Central Library of Geography and Environmental Protection
Eugeniusz Romer - the one who outlined Poland
He is called "the one who outlined Poland", "the father of Polish cartography" and even "the father of Polish geopolitical thought".
When Poland was blank on the maps of Europe, he published a fundamental work, not only from the scientific point of view, but also for the confirmation of our future statehood, entitled "Geographical and Statistical Atlas of Poland" (1916) in three languages.
This seemingly modest publication, consisting of 32 pages of discussion and 70 maps describing Poles and the lands they inhabited in historical, cultural, ethnic, and economic aspects, was sent by E. Romer to numerous countries around the world, including America. He convinced the President of the United States and many key world politicians with his graphically well-constructed, simple, clear and factual maps that Poland and Poles exist, and that it is worth re-establishing their rightful place on the map of Europe and the world.
Two years after the publication, this work became essential for Polish politicians in the diplomatic struggle for the borders and territorial formation of the Polish state during the Paris Peace Conference (1919) which ended the First World War.
Commemorating today the 150th birthday anniversary of an outstanding Pole, Professor Eugeniusz Romer, we present a map from his priceless "Atlas". We would also like to inform you that a digitized part of his scientific and editorial heritage is available at the Digital Repository of Scientific Institutes website (rcin.org.pl).

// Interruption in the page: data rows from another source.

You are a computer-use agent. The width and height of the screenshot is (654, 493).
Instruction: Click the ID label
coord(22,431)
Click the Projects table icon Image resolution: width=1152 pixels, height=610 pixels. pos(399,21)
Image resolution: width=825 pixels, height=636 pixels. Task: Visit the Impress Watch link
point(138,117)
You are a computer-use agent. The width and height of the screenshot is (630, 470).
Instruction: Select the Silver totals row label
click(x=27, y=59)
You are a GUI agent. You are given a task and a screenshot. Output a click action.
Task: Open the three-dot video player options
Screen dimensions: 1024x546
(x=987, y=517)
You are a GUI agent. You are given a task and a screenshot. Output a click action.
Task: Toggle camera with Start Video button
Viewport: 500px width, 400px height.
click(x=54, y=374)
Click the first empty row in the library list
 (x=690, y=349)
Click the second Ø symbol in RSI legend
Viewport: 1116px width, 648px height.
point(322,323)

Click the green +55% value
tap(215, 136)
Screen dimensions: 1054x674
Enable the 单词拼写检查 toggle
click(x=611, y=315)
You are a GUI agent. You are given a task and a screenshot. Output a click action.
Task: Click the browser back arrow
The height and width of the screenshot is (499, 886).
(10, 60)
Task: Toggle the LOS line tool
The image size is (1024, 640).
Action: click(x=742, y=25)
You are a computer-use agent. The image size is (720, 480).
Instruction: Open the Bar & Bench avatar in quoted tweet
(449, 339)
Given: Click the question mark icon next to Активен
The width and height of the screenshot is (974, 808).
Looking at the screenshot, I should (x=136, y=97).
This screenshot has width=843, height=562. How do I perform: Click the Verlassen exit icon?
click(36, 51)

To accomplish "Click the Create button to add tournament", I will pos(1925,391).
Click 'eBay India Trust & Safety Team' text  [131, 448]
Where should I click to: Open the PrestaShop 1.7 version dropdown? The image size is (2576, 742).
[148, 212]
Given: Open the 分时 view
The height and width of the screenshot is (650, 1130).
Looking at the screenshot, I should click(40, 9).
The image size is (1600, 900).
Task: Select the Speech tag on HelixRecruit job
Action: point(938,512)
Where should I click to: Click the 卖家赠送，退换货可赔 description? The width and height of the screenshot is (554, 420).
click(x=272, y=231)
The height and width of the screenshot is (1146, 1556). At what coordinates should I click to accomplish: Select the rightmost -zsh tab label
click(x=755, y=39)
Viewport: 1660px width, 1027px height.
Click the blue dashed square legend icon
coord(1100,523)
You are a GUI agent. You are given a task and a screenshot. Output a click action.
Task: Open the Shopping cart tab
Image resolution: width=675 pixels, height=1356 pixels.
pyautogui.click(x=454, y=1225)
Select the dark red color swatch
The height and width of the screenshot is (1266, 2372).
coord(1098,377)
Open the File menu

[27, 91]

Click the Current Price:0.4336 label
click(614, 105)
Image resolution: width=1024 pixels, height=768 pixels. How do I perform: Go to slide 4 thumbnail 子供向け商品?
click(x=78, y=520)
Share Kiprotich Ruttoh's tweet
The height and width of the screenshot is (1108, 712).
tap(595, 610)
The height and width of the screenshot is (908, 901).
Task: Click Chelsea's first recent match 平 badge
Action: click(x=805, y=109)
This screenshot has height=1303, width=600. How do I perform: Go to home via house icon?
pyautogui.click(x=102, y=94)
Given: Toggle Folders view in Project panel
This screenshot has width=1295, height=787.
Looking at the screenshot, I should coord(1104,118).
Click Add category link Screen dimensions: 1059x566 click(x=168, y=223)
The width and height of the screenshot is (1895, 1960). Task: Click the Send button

Unfortunately, due to the current state of the law, these can only be used on workstations in the Institute's Library and within library services.
Map from the "Geograficzno-statystyczny atlas Polski = Geographical and Statistical Atlas of Poland", edited and compiled by Eugeniusz Romer with the participation of numerous co-workers, Warsaw and Cracow, Gebethner and Wolf, Freytag and Berndt Cartographic Company, 1916.